The language of “values” as commonly used is self-contradictory precisely because it is not a language of value, or moral choice. It presumes the existence of an absolutely empty, unencumbered and improvisational self. It obscures personal reality, social reality, and particularly the moral reality that links person and society (p. 80).
This is a strong statement. It is also a damning one within a religious context, since so much of contemporary Catholic talk is about values. What is our talk of values all about? Nothing, or anything, whatever you want.
It is within this language that we approach God. Language is one of our primary religious symbols. Its structures give shape to our ideas. Its flow can model a path for our mind’s progress. Yet here we are told by a group of America’s most perceptive students that our moral language is vapid. What does this imply about our grasp of God by means of this context?
The authors, as I noted, trace the development of this current state of affairs. Their substantial argument, needless to say, does not admit of being summarized into a few lines. Suffice it to say that the subjectivization and privatization of religion which they describe have come about in accord with human goals. It serves our contemporary American purposes that it should be this way.

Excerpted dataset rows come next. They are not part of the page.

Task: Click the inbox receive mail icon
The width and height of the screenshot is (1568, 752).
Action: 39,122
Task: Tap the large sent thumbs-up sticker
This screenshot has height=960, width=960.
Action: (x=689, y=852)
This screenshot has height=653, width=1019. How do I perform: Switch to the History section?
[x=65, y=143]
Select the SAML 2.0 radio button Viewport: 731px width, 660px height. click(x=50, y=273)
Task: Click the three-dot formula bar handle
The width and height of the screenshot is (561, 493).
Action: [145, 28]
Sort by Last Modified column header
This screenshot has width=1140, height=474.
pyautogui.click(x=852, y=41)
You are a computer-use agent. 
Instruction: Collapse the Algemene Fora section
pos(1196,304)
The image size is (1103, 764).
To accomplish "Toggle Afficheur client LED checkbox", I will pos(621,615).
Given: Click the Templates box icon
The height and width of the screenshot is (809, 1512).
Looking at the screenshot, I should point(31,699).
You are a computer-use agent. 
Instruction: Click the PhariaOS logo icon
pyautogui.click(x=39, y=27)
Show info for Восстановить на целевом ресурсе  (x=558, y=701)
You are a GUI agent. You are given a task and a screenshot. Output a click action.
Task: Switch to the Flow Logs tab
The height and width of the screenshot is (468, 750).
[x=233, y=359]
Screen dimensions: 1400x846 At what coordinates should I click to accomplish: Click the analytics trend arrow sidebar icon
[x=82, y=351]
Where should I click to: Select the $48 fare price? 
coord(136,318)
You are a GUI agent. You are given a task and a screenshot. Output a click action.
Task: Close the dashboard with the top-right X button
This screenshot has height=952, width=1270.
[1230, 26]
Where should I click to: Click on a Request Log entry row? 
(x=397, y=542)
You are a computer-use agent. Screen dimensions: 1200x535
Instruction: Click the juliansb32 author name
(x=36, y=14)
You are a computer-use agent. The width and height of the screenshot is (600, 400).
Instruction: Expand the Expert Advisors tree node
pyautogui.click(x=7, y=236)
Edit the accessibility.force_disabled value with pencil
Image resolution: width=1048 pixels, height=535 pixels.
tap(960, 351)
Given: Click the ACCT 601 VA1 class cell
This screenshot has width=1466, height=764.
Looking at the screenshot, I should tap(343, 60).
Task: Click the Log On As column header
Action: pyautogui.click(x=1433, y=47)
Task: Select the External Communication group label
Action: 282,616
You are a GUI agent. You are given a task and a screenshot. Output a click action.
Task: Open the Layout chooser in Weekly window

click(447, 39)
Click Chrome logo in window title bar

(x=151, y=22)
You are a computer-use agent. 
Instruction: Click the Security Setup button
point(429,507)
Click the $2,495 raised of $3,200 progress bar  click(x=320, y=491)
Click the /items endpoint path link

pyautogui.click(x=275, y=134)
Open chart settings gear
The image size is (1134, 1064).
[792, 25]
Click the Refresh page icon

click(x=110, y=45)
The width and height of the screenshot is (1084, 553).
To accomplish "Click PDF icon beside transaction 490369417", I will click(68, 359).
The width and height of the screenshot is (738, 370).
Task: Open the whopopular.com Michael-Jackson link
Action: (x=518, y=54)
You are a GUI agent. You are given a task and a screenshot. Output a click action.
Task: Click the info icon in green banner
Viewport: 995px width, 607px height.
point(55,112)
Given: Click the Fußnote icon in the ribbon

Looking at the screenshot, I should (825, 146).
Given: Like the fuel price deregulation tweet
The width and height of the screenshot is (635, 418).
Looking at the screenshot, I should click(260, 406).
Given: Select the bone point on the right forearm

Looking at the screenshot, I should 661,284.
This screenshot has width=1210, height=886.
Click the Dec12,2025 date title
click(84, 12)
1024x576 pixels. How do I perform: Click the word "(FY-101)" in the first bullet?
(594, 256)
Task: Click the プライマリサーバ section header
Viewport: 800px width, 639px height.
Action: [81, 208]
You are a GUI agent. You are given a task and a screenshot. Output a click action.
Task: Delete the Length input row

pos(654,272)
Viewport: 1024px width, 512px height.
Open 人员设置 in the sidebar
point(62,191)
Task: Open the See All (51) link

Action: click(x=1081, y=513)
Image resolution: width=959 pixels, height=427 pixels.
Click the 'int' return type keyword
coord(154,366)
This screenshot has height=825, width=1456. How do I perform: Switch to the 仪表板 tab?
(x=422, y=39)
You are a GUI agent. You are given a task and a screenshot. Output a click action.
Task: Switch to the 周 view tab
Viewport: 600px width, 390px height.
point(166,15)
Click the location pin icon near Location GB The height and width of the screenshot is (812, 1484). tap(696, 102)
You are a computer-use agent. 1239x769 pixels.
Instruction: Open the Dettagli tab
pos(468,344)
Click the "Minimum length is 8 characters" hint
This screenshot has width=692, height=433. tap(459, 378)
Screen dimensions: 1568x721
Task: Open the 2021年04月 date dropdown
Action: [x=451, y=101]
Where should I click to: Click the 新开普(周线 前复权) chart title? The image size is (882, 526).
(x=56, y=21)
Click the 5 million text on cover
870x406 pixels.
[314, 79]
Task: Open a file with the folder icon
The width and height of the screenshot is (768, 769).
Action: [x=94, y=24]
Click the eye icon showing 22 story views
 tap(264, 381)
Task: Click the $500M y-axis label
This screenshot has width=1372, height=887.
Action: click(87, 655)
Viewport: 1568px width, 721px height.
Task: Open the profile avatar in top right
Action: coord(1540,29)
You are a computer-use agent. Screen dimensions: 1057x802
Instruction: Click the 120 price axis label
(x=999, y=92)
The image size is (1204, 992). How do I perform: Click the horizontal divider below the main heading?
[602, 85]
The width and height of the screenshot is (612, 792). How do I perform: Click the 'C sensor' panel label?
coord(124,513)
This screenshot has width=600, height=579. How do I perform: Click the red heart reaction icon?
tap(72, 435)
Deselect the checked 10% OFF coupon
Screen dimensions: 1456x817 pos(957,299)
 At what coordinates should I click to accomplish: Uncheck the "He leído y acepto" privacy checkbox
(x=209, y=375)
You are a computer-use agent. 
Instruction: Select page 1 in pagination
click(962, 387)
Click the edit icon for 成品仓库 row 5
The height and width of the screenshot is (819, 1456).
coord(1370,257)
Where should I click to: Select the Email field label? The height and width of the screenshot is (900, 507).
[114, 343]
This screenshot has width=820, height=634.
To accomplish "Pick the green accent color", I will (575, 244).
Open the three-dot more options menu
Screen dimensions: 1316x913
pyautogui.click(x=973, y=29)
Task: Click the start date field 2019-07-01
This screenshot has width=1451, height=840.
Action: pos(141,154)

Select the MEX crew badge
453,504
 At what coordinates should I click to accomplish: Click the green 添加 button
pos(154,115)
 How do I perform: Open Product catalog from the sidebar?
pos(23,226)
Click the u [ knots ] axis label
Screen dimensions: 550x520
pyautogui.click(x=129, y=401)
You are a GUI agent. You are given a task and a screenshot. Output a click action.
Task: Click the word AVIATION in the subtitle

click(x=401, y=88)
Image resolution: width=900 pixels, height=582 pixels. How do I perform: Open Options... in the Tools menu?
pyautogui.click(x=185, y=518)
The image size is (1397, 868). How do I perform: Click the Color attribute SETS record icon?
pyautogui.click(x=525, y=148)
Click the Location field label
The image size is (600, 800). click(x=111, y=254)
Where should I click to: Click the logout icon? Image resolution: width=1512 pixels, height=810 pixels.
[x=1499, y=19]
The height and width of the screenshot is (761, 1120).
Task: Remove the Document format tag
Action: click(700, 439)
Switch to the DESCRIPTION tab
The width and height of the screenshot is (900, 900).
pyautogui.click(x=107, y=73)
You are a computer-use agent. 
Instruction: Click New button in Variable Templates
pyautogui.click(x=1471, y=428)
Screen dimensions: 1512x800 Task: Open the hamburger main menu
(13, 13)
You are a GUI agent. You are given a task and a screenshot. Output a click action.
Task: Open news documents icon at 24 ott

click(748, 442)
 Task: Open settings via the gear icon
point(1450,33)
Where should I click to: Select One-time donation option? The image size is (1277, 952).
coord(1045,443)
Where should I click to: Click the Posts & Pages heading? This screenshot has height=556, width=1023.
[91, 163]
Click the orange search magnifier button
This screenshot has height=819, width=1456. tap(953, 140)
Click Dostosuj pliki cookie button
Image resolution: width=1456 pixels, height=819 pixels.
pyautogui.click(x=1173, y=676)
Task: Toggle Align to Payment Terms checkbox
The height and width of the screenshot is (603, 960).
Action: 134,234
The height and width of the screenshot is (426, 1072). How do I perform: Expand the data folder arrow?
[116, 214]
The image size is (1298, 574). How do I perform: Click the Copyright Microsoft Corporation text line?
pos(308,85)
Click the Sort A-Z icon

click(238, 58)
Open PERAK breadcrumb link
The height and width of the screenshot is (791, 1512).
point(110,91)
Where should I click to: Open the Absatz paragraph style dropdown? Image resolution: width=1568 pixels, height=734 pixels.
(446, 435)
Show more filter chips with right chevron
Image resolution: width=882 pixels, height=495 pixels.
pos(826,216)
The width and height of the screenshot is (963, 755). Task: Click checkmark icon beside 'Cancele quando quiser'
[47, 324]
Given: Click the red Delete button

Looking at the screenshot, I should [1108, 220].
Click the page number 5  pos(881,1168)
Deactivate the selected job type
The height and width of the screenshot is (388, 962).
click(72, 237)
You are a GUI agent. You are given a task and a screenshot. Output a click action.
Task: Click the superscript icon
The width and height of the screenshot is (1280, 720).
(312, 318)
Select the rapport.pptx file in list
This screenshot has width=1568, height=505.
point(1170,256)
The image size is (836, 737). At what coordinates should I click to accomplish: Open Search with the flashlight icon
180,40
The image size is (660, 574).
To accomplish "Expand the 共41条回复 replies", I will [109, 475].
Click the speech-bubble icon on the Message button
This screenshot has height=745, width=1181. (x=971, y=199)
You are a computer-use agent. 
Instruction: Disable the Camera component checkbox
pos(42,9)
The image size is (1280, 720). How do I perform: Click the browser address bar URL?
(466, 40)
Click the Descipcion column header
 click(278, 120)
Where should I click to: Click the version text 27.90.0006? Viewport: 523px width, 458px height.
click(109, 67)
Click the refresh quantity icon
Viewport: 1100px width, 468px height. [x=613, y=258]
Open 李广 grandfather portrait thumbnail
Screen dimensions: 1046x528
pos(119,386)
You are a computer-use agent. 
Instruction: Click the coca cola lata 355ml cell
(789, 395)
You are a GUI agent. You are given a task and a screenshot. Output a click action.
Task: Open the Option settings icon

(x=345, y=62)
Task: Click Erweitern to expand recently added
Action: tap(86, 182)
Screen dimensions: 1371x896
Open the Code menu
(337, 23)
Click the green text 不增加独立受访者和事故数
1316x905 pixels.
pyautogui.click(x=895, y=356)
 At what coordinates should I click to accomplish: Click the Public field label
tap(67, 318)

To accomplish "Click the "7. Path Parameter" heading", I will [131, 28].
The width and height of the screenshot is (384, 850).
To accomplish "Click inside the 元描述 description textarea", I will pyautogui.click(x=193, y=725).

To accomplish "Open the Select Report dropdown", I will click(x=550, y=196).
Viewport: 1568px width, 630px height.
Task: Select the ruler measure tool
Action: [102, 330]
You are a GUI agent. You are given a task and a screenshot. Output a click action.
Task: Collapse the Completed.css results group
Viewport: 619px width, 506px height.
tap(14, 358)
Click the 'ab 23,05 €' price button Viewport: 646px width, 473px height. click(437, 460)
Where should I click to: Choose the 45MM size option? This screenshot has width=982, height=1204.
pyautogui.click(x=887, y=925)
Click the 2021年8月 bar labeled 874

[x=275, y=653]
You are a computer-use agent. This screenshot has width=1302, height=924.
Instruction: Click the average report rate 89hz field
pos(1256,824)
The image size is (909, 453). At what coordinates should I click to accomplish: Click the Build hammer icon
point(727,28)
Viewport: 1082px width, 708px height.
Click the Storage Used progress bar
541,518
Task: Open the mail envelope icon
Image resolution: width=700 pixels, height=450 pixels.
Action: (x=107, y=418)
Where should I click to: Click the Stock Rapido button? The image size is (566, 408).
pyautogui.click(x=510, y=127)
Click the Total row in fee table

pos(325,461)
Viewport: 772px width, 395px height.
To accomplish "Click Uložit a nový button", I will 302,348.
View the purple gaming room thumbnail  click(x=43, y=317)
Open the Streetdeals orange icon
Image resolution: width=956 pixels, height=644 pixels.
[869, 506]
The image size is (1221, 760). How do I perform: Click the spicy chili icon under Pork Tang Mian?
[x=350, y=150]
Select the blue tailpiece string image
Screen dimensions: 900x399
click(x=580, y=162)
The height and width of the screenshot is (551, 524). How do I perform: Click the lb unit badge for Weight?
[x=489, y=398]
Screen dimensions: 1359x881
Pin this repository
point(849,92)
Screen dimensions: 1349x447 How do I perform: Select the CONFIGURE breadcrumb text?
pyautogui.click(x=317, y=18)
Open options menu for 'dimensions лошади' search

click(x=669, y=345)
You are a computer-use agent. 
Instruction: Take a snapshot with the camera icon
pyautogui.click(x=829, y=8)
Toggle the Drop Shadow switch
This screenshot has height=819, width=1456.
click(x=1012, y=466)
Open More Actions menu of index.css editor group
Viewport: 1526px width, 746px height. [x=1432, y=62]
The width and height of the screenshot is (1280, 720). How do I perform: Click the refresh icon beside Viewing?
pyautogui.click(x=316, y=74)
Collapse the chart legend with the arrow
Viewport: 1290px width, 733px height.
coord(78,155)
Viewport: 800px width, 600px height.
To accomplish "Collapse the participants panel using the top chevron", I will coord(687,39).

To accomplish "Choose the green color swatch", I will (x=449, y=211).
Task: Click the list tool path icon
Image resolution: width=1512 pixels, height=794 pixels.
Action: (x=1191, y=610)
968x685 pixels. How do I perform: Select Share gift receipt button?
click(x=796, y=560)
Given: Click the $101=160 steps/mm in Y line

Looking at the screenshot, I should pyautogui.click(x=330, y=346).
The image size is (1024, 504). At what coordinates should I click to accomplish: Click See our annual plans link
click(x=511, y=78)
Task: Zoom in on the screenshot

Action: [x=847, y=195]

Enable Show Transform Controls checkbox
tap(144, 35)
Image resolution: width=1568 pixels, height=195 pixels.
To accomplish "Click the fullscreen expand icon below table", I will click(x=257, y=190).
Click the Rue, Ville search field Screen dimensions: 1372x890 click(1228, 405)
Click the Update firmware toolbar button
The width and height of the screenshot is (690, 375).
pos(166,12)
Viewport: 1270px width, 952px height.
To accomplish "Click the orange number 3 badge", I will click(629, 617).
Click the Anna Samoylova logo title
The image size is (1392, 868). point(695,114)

Getting a grasp on America’s religious symbols proves no easy task. That, itself, is no accident. A society that has an “absolutely empty, unencumbered and improvisational self” in the chair of moral authority stands a good chance of producing rather wispy symbols. My point is that that very wispiness is, itself, the more important religious symbol and the more important element in our moral language. Is it a sign of moral weakness, or a sign of intellectual fuzziness, or a clever dodge to help the powerful escape moral restraint in their pursuit of influence and money? I am sure that each of these answers has its partisans, and Professor Bellah and his colleagues have their own perceptive answers. Rather than present another answer I want to put a label on the context. For I believe that the most pressing need in the American church is the reform of the symbolic language in which we express our life.
Professor Bellah and his colleagues have indicated what our symbols are. Our task is now to decide whether or not they meet our needs. For this task the categories of Mary Douglas could prove useful, for they correspond to the categories used by Bellah and colleagues. In Natural Symbols, Purity and Danger, and Implicit Meanings, she has described the interaction of social group and individual, especially under differing degrees of group control and ego dominance. Her methods are clear and her content defined.
She has challenged the notion that societies naturally evolve from primitive situations of group control to situations of individual freedom. As Bellah and colleagues indicate, the relationship between the individual and society is the prime area of our moral confusion. Therefore an intellectual system that would allow us to parse our own context, difficult as that is, and weigh the appropriateness of what we find, is not only useful but needed.
We made this kind of effort frequently following Vatican Council II. Our efforts were a sign of the vitality of the church. They were also frequently successful. This kind of reform in the symbols and language of the church has been a part of the church’s history. According to our best social scientists it is needed in the American church now. It seems that either we make this effort, and make it successfully, or we will continue trying to talk of a faith in a language that cannot contain it.